Today’s pick refers to a recent Databricks acquisition, that of 8080labs and their bamboolib product. You may be familiar with Python libraries like Pandas Profiling, which creates a profile of a tabular dataset - think like Azure Machine Learning's Dataset profile, but with more sophisticated information, good for a first feel of what’s in the data.
Bamboolib is also a python library, including a community (free) and a paid tier, that includes an interactive UI for data exploration (pandas dataframes), including capabilities like creating calculated columns, applying filters, generation of Python code based on UI configurations, charting, and more. Parts of it remind me of the data reshaping capabilities present in PowerBI.
A short video on how it works is here: https://youtu.be/Qni8kX4hSOM , and the homepage is https://bamboolib.8080labs.com/ . I assume this will be fully integrated with Databricks/Spark Dataframes/Koalas soon, but on the meantime, for tabular data exploration, it’s worth checking out the free tier.

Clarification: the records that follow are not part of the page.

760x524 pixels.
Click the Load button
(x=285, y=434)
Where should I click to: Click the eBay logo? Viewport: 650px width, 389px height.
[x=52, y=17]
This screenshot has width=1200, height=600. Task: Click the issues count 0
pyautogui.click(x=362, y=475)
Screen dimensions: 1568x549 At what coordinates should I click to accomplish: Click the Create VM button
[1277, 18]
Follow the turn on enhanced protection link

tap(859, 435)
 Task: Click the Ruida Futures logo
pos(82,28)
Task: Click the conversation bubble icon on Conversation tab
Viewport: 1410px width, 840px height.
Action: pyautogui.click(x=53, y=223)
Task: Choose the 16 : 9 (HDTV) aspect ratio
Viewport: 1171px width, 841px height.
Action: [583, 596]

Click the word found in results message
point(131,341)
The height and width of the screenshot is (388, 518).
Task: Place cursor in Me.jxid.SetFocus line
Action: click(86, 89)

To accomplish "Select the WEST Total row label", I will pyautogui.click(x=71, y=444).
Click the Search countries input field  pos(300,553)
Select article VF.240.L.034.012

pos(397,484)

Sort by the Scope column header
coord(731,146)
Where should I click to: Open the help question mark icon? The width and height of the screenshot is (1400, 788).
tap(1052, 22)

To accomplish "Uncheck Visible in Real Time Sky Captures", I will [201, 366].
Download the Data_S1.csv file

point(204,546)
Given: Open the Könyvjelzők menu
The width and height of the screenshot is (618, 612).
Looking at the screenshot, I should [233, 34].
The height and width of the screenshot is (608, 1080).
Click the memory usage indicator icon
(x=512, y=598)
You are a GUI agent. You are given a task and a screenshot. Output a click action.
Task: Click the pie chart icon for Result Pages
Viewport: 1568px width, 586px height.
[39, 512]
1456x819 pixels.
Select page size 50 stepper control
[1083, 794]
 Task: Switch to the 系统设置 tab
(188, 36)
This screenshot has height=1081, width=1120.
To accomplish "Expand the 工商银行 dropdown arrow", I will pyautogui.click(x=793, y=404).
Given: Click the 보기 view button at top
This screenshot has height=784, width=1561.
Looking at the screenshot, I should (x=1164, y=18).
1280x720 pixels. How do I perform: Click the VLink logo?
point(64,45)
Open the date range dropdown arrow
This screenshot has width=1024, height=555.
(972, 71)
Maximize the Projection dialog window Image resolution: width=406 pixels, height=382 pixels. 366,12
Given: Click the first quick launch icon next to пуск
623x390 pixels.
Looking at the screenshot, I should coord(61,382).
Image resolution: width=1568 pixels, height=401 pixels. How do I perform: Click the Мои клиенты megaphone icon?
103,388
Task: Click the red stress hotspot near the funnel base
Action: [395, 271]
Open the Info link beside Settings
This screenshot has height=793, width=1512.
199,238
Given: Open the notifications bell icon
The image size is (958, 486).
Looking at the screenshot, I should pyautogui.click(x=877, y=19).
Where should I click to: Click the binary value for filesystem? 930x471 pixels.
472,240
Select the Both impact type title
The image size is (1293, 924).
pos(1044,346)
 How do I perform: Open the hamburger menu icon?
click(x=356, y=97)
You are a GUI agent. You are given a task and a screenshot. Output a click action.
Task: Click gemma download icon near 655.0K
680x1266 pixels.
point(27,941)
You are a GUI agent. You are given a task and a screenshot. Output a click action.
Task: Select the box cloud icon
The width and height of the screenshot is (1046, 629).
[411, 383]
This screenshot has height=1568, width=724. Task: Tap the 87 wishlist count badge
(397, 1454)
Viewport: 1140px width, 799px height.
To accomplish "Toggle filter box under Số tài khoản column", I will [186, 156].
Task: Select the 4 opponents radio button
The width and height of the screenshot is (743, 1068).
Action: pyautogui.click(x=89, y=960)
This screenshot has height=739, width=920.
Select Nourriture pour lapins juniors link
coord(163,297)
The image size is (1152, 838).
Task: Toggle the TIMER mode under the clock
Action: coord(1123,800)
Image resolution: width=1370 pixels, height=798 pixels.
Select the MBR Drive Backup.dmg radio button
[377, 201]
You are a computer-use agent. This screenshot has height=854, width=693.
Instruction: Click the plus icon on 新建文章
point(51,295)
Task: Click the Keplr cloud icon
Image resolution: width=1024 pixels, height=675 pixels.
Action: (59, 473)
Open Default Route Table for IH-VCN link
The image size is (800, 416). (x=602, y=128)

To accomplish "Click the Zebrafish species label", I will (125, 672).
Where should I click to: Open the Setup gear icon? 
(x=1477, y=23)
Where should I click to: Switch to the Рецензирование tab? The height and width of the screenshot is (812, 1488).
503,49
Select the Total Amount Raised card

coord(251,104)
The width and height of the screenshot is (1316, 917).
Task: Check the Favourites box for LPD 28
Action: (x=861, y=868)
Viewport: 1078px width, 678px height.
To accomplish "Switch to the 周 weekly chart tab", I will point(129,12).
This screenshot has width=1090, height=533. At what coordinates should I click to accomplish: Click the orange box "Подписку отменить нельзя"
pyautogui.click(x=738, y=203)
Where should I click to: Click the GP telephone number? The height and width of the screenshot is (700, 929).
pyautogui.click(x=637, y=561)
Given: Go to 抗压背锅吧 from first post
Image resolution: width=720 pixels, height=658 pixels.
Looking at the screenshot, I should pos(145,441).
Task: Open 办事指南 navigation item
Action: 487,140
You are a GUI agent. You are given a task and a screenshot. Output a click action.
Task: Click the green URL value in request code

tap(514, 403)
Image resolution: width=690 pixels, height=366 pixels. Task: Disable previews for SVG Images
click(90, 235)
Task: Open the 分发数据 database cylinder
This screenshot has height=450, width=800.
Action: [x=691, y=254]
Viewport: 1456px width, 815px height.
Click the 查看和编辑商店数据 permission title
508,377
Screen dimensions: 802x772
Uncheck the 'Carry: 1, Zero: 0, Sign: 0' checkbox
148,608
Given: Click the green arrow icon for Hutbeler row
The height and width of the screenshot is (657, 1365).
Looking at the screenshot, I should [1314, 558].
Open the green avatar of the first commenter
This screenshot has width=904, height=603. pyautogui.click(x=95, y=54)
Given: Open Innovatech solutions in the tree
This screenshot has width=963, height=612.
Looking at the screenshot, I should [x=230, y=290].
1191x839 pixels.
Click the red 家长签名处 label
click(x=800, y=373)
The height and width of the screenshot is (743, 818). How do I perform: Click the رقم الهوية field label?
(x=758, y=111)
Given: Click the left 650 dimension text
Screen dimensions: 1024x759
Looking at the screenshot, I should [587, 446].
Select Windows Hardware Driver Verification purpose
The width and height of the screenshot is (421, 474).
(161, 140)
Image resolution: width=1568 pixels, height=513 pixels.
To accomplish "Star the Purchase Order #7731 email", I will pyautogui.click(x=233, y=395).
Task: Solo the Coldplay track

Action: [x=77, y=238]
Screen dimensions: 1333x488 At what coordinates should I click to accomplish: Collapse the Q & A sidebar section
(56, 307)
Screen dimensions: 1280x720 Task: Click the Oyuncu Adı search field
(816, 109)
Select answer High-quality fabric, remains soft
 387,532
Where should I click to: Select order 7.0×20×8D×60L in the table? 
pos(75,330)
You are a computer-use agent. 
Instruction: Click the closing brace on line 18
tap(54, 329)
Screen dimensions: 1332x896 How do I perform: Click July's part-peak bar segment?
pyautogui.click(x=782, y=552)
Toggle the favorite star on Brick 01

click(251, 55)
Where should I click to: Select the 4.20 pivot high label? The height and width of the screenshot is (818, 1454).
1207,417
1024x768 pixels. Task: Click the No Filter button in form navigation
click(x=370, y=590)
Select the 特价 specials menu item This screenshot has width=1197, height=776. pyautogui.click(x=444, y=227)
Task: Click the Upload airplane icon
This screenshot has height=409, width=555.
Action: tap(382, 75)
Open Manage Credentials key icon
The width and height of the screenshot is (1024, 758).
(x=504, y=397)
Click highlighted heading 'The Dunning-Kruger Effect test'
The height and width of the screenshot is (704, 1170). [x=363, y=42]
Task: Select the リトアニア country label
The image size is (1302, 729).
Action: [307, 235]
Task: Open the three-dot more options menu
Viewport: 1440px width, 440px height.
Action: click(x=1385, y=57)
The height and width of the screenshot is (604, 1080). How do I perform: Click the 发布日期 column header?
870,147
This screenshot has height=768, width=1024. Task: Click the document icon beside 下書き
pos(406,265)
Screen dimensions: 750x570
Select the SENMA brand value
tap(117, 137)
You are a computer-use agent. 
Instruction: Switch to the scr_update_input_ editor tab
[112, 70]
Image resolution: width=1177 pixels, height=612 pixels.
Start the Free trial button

A final note about the Databricks acquisition of 8080labs, described here: https://databricks.com/blog/2021/10/06/bringing-lakehouse-to-the-citizen-data-scientist-announcing-the-acquisition-of-8080-labs.html. Databricks/Spark at heart does not target citizen data scientists, but this acquisition (much like Redash before it – now “Databricks SQL”) shows them clearly trying to go into that space.